## start Information shown
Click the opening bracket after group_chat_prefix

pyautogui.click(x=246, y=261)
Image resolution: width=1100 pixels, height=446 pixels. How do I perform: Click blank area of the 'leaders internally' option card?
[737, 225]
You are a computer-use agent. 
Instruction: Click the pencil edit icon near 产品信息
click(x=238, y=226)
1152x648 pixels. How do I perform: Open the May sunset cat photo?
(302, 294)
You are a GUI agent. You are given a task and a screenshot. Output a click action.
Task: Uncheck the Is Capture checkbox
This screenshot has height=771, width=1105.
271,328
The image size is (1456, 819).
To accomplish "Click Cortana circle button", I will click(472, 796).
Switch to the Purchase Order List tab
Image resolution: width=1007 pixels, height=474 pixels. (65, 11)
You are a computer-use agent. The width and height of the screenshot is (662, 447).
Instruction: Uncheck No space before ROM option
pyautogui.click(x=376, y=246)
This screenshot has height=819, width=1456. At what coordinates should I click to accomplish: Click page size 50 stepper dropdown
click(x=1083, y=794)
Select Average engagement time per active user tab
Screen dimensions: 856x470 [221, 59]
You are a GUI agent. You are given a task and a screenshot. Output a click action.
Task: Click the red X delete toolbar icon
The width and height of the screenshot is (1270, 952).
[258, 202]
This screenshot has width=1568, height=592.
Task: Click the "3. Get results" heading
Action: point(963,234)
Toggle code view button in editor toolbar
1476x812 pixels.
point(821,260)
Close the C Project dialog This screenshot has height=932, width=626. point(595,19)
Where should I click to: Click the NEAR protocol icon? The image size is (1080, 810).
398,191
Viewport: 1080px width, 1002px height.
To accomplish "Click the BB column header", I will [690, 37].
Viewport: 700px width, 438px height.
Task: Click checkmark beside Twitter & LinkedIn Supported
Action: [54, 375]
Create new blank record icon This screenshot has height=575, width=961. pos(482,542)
## end Information shown
Your task - Please rewrite every line of the rows above as a JSON list of strings, with one string for each line and the blank lines left out.

Task answer -
[
  "Click the opening bracket after group_chat_prefix",
  "pyautogui.click(x=246, y=261)",
  "Image resolution: width=1100 pixels, height=446 pixels. How do I perform: Click blank area of the 'leaders internally' option card?",
  "[737, 225]",
  "You are a computer-use agent. ",
  "Instruction: Click the pencil edit icon near 产品信息",
  "click(x=238, y=226)",
  "1152x648 pixels. How do I perform: Open the May sunset cat photo?",
  "(302, 294)",
  "You are a GUI agent. You are given a task and a screenshot. Output a click action.",
  "Task: Uncheck the Is Capture checkbox",
  "This screenshot has height=771, width=1105.",
  "271,328",
  "The image size is (1456, 819).",
  "To accomplish \"Click Cortana circle button\", I will click(472, 796).",
  "Switch to the Purchase Order List tab",
  "Image resolution: width=1007 pixels, height=474 pixels. (65, 11)",
  "You are a computer-use agent. The width and height of the screenshot is (662, 447).",
  "Instruction: Uncheck No space before ROM option",
  "pyautogui.click(x=376, y=246)",
  "This screenshot has height=819, width=1456. At what coordinates should I click to accomplish: Click page size 50 stepper dropdown",
  "click(x=1083, y=794)",
  "Select Average engagement time per active user tab",
  "Screen dimensions: 856x470 [221, 59]",
  "You are a GUI agent. You are given a task and a screenshot. Output a click action.",
  "Task: Click the red X delete toolbar icon",
  "The width and height of the screenshot is (1270, 952).",
  "[258, 202]",
  "This screenshot has width=1568, height=592.",
  "Task: Click the \"3. Get results\" heading",
  "Action: point(963,234)",
  "Toggle code view button in editor toolbar",
  "1476x812 pixels.",
  "point(821,260)",
  "Close the C Project dialog This screenshot has height=932, width=626. point(595,19)",
  "Where should I click to: Click the NEAR protocol icon? The image size is (1080, 810).",
  "398,191",
  "Viewport: 1080px width, 1002px height.",
  "To accomplish \"Click the BB column header\", I will [690, 37].",
  "Viewport: 700px width, 438px height.",
  "Task: Click checkmark beside Twitter & LinkedIn Supported",
  "Action: [54, 375]",
  "Create new blank record icon This screenshot has height=575, width=961. pos(482,542)"
]